Akkadian Language
Ancient Akkadian Language
The Akkadians lived in the region of Mesopotamia an area between the rivers Euphrates and Tigris, it is not known for sure how the civilisation began but the people who became known as the Akkadians could have been either immigrants or indigenous to that particular area. The name Akkadian is derived from the city state of Akkad that became the capital of one of the great Mesopotamian civilizations of the ancient world. Although there is a lot we do not know about these people what we do know is that the language they spoke is one of the great cultural languages in the history of the old world.
The language Akkadian (sometimes called Assyro-Babylonian) is a Semitic language and is thought to be the oldest of the Semitic family. An inflected language it is believed to have been in the area of Mesopotamia before the arrival of the Sumerians. Akkadian is the collective name of many dialects and the languages spoken by many of the civilisations at that time. It was the universal language of the area for trade and for diplomatic purposes and lasted for many centuries. The sentence order for Akkadian was subject, object, and verb the same as the order in Sumerian, this was different to almost all other Semitic languages the other exception being Ethiopian. The influence it bears on other languages is impossible to ignore. Even today Akkadian has left its mark on modern society, not only in the survival of cuneiform scripts depicting its long history but its actual influence on modern day languages such as Assyrian. It is believed that such biblical words as Babel comes the Akkadian language Bab ilu (gate of god) meaning Babylon.

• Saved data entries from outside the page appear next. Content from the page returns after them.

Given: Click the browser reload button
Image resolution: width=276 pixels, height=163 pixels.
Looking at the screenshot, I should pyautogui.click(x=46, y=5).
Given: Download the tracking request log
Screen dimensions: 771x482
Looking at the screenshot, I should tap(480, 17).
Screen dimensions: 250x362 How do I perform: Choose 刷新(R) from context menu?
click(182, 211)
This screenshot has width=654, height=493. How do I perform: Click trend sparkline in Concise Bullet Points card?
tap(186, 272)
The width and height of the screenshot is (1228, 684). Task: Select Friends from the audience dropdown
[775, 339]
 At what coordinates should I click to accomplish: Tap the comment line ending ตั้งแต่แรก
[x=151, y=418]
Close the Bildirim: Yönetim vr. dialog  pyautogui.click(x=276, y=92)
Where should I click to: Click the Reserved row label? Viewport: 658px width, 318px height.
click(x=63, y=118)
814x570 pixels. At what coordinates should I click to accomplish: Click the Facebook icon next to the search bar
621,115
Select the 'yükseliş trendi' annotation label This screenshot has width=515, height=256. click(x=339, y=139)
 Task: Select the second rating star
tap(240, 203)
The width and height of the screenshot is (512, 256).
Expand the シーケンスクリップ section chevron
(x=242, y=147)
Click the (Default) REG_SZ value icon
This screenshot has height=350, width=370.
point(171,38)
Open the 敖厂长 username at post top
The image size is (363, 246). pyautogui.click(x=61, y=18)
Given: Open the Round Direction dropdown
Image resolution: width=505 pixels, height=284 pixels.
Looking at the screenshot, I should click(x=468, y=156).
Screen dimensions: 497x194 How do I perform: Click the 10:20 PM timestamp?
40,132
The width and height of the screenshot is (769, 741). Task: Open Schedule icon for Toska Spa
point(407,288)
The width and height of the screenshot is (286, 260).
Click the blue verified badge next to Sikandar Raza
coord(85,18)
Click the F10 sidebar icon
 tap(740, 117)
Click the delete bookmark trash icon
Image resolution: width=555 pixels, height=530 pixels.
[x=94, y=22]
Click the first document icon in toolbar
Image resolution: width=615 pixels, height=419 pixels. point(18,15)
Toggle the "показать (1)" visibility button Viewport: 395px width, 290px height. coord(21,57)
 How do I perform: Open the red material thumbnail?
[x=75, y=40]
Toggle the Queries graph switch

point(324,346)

The Akkadian system of writing was a cuneiform script (wedge shaped symbols on clay tablets), which was devised from the Sumerians writing form. They adapted the cuneiform to represent their own language and its sounds but it was not actually ideally suited for the Akkadian language. The symbols they used consisted of logograms, syllables and phonograms. The script was adapted again later by both the Babylonians and Assyrians and survived until the middle of the first century AD; many samples of these scripts have been found, translated and preserved. Some of the inscriptions that survive date back to more than two thousand five hundred BC and are the oldest that have ever been found in the Semitic language. As with most ancient languages the conquest of territory by other tribes and civilisations brings about the destruction of other cultures and their languages, by the first century AD Akkadian had become another extinct tongue and was replaced as a spoken language by the popular spreading Aramaic of that time.
Although the language and sounds of Akkadian may be lost to us the survival of the written form helps us to understand these ancient people and their influence in shaping the world around them. Because we thrive to decipher our past and try to form an understanding of our place in the world in some way the language still lives on in the minds of modern scholars.